TASK GOAL: For the records below, print every one exactly, with nothing dropped.

(Stored data entries)

_ _ _ _ _

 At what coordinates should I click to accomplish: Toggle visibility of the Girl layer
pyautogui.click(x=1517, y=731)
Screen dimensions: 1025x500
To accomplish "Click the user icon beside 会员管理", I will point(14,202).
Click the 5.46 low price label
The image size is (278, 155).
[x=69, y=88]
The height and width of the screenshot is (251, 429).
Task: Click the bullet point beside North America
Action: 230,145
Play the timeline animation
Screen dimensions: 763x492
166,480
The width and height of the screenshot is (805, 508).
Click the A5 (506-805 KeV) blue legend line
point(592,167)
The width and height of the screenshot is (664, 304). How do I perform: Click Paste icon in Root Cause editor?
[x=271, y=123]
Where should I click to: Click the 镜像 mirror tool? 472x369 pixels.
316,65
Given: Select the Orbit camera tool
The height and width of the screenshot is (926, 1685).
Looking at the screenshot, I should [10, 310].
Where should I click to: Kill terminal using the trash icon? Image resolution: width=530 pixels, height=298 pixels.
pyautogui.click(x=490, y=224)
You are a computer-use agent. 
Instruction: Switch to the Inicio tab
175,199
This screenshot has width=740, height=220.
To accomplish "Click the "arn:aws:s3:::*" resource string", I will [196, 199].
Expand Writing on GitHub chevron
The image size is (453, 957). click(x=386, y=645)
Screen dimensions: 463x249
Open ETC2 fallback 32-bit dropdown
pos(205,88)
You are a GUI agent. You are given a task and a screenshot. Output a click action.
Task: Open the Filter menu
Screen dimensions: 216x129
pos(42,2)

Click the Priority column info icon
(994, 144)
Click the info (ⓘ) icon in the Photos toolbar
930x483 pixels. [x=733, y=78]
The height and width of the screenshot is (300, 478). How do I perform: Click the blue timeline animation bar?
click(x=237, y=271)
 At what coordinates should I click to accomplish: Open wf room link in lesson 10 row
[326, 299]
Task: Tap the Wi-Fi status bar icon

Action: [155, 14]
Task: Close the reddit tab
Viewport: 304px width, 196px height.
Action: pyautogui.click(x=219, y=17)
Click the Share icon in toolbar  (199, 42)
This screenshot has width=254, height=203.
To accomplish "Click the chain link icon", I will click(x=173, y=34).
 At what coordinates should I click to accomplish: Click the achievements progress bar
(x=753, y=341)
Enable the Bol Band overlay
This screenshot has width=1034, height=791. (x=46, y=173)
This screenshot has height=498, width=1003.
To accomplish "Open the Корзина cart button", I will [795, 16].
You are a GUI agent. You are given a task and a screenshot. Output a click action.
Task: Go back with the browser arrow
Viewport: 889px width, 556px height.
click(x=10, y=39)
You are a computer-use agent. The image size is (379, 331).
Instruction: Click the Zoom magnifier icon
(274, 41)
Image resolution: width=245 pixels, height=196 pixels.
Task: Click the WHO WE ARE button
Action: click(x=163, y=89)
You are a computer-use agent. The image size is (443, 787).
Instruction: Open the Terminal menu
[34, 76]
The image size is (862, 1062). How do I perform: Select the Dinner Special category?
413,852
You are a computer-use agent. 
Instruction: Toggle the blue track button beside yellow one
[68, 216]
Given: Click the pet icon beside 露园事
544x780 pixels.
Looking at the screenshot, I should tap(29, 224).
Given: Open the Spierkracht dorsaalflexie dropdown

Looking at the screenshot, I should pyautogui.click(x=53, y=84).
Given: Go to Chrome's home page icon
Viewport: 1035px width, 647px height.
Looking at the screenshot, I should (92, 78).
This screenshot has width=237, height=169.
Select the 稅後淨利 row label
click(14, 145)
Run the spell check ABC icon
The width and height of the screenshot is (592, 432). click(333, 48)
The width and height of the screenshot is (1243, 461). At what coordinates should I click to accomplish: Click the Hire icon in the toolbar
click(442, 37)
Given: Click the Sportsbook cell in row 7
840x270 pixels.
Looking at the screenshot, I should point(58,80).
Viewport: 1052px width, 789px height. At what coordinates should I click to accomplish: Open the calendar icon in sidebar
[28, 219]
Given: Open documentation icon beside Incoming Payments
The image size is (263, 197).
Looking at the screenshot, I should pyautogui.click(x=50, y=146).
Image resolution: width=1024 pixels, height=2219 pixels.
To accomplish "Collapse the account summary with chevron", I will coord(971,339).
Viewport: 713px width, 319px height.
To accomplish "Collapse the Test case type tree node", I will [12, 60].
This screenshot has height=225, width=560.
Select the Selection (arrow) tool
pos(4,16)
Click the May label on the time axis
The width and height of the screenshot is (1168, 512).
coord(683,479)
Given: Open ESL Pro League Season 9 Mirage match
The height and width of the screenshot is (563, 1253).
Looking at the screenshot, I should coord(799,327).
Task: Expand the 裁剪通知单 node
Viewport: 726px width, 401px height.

_ _ _ _ _

WRITTEN SOLUTION:
 At what coordinates should I click to accomplish: Toggle visibility of the Girl layer
pyautogui.click(x=1517, y=731)
Screen dimensions: 1025x500
To accomplish "Click the user icon beside 会员管理", I will point(14,202).
Click the 5.46 low price label
The image size is (278, 155).
[x=69, y=88]
The height and width of the screenshot is (251, 429).
Task: Click the bullet point beside North America
Action: 230,145
Play the timeline animation
Screen dimensions: 763x492
166,480
The width and height of the screenshot is (805, 508).
Click the A5 (506-805 KeV) blue legend line
point(592,167)
The width and height of the screenshot is (664, 304). How do I perform: Click Paste icon in Root Cause editor?
[x=271, y=123]
Where should I click to: Click the 镜像 mirror tool? 472x369 pixels.
316,65
Given: Select the Orbit camera tool
The height and width of the screenshot is (926, 1685).
Looking at the screenshot, I should [10, 310].
Where should I click to: Kill terminal using the trash icon? Image resolution: width=530 pixels, height=298 pixels.
pyautogui.click(x=490, y=224)
You are a computer-use agent. 
Instruction: Switch to the Inicio tab
175,199
This screenshot has width=740, height=220.
To accomplish "Click the "arn:aws:s3:::*" resource string", I will [196, 199].
Expand Writing on GitHub chevron
The image size is (453, 957). click(x=386, y=645)
Screen dimensions: 463x249
Open ETC2 fallback 32-bit dropdown
pos(205,88)
You are a GUI agent. You are given a task and a screenshot. Output a click action.
Task: Open the Filter menu
Screen dimensions: 216x129
pos(42,2)

Click the Priority column info icon
(994, 144)
Click the info (ⓘ) icon in the Photos toolbar
930x483 pixels. [x=733, y=78]
The height and width of the screenshot is (300, 478). How do I perform: Click the blue timeline animation bar?
click(x=237, y=271)
 At what coordinates should I click to accomplish: Open wf room link in lesson 10 row
[326, 299]
Task: Tap the Wi-Fi status bar icon

Action: [155, 14]
Task: Close the reddit tab
Viewport: 304px width, 196px height.
Action: pyautogui.click(x=219, y=17)
Click the Share icon in toolbar  (199, 42)
This screenshot has width=254, height=203.
To accomplish "Click the chain link icon", I will click(x=173, y=34).
 At what coordinates should I click to accomplish: Click the achievements progress bar
(x=753, y=341)
Enable the Bol Band overlay
This screenshot has width=1034, height=791. (x=46, y=173)
This screenshot has height=498, width=1003.
To accomplish "Open the Корзина cart button", I will [795, 16].
You are a GUI agent. You are given a task and a screenshot. Output a click action.
Task: Go back with the browser arrow
Viewport: 889px width, 556px height.
click(x=10, y=39)
You are a computer-use agent. The image size is (379, 331).
Instruction: Click the Zoom magnifier icon
(274, 41)
Image resolution: width=245 pixels, height=196 pixels.
Task: Click the WHO WE ARE button
Action: click(x=163, y=89)
You are a computer-use agent. The image size is (443, 787).
Instruction: Open the Terminal menu
[34, 76]
The image size is (862, 1062). How do I perform: Select the Dinner Special category?
413,852
You are a computer-use agent. 
Instruction: Toggle the blue track button beside yellow one
[68, 216]
Given: Click the pet icon beside 露园事
544x780 pixels.
Looking at the screenshot, I should tap(29, 224).
Given: Open the Spierkracht dorsaalflexie dropdown

Looking at the screenshot, I should pyautogui.click(x=53, y=84).
Given: Go to Chrome's home page icon
Viewport: 1035px width, 647px height.
Looking at the screenshot, I should (92, 78).
This screenshot has width=237, height=169.
Select the 稅後淨利 row label
click(14, 145)
Run the spell check ABC icon
The width and height of the screenshot is (592, 432). click(333, 48)
The width and height of the screenshot is (1243, 461). At what coordinates should I click to accomplish: Click the Hire icon in the toolbar
click(442, 37)
Given: Click the Sportsbook cell in row 7
840x270 pixels.
Looking at the screenshot, I should point(58,80).
Viewport: 1052px width, 789px height. At what coordinates should I click to accomplish: Open the calendar icon in sidebar
[28, 219]
Given: Open documentation icon beside Incoming Payments
The image size is (263, 197).
Looking at the screenshot, I should pyautogui.click(x=50, y=146).
Image resolution: width=1024 pixels, height=2219 pixels.
To accomplish "Collapse the account summary with chevron", I will coord(971,339).
Viewport: 713px width, 319px height.
To accomplish "Collapse the Test case type tree node", I will [12, 60].
This screenshot has height=225, width=560.
Select the Selection (arrow) tool
pos(4,16)
Click the May label on the time axis
The width and height of the screenshot is (1168, 512).
coord(683,479)
Given: Open ESL Pro League Season 9 Mirage match
The height and width of the screenshot is (563, 1253).
Looking at the screenshot, I should coord(799,327).
Task: Expand the 裁剪通知单 node
Viewport: 726px width, 401px height.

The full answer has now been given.